7 stycznia 2023

„Serce dla Inki” – patriotyczne wotum trafiło na Jasną Górę

(fot. flickr.com/ Catholic Church England and Wales)

„Serce dla Inki” wymowne wotum złożyli na Jasnej Górze uczestnicy XV Pielgrzymki Kibiców. To pamiątkowa tablica w kształcie serca wykonana z ofiarowanej biżuterii dedykowana Danucie Siedzikównie, 18-letniej sanitariuszce Armii Krajowej, skazanej przez komunistów na karę śmierci, która „ zachowała się jak trzeba” i do końca pozostała wierna Polsce. W tym roku mija 95. rocznica jej urodzin.

– Takich tablic jest już siedemnaście, ale ta jest najważniejsza i dlatego jest największa – powiedział ks.

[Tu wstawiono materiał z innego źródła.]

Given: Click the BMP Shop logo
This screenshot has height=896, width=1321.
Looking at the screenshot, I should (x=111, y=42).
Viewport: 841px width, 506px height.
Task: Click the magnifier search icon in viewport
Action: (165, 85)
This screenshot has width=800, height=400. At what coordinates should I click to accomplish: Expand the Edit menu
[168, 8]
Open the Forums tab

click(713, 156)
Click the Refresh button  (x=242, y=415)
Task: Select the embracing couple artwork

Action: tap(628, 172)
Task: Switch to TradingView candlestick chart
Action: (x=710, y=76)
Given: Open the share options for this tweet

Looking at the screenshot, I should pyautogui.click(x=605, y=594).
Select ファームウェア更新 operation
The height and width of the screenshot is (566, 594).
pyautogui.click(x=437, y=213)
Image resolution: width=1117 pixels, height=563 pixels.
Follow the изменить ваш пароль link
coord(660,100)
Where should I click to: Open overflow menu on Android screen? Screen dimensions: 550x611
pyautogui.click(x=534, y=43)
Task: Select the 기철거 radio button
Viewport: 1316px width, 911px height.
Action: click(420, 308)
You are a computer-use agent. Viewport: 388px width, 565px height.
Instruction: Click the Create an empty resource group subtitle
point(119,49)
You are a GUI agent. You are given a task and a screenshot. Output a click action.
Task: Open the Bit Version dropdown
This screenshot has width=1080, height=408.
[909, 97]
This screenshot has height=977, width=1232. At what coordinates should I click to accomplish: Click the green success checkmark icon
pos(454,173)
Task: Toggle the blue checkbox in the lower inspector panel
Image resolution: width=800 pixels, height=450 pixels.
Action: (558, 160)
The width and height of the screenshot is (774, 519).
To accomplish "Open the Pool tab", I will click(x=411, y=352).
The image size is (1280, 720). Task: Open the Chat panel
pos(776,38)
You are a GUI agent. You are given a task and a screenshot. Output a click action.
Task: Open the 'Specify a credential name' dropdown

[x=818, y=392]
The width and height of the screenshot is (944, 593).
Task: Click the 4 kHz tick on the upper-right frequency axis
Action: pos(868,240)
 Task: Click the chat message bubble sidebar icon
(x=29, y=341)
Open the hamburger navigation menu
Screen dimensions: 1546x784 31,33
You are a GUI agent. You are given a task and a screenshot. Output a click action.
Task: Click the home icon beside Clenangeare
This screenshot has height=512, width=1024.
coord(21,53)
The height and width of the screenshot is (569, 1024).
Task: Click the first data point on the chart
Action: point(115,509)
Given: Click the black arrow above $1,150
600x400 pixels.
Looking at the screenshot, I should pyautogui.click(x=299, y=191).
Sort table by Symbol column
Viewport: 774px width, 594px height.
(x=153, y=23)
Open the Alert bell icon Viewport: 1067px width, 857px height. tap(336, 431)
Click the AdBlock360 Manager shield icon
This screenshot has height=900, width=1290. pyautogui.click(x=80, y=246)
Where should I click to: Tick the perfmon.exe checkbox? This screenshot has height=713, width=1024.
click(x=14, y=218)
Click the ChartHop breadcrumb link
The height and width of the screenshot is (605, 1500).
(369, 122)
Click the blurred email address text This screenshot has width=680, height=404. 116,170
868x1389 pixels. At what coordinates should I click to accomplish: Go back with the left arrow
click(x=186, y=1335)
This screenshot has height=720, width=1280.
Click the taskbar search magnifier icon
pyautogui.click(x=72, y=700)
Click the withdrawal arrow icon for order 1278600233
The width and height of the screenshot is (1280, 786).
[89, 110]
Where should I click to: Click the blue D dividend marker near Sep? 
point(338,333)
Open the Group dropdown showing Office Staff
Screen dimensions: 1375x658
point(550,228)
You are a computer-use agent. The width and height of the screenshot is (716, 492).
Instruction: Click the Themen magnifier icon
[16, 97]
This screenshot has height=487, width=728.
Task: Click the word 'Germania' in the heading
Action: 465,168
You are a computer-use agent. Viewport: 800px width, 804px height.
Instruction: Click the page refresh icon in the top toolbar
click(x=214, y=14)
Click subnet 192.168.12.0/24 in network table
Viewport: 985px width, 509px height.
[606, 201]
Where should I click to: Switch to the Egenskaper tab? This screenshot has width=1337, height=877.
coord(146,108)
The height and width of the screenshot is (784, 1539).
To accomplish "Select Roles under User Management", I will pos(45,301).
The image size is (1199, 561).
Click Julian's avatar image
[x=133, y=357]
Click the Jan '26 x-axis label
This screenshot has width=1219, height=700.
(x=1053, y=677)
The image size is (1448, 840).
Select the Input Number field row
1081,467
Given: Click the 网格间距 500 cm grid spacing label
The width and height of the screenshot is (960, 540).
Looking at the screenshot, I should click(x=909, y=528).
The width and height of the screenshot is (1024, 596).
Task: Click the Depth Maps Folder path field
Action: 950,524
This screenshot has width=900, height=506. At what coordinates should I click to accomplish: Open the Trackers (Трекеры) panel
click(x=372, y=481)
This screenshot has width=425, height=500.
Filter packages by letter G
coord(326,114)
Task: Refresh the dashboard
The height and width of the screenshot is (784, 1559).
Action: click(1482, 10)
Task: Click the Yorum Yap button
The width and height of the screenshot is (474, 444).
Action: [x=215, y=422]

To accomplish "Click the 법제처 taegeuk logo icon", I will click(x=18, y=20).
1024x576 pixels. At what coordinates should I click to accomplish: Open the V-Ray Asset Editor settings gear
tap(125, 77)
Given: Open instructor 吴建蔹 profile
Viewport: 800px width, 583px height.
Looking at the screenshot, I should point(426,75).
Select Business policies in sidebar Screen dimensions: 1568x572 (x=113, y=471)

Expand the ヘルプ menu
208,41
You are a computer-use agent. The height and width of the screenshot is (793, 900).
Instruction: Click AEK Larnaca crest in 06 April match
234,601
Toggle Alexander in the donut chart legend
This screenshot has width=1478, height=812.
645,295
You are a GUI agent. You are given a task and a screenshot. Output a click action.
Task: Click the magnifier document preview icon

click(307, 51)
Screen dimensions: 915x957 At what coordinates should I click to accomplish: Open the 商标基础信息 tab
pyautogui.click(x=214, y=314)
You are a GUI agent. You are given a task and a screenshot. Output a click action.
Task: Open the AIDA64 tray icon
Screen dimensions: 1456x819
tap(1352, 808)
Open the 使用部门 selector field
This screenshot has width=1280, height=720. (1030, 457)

Jarosław Wąsowicz, salezjanin, duszpasterz kibiców, pomysłodawca akcji. Jak zauważył, jest to dar od kibiców-patriotów, którzy szukają dobrych wzorców, a Inka właśnie takim wzorcem Polaka, katolika, patrioty jest bardzo dobrym. Stała się ikoną Żołnierzy Niezłomnych, tego pokolenia, które po`45 r. walczyło z sowietyzacją Polski.

Salezjanin podkreślił, że jest to serce wykonane ze srebra ofiarowanego przez ludzi z całego świata, a także składanych datków. Wyraził nadzieję, że ta młoda dziewczyna, bohaterka, która jest dla nich niezwykłym świadkiem, stanie się także świadkiem dla wszystkich Polaków, „byśmy potrafili się zachować tak, jak trzeba, wobec wyzwań, które stają przed naszą Ojczyzną”.

Wesprzyj nas już teraz!

W pamiątkowej tablicy, „W sercu dla Inki” znajduje się ziemia z jej grobu, jest także polski orzeł w koronie i złoty ryngraf Matki Bożej Ostrobramskiej.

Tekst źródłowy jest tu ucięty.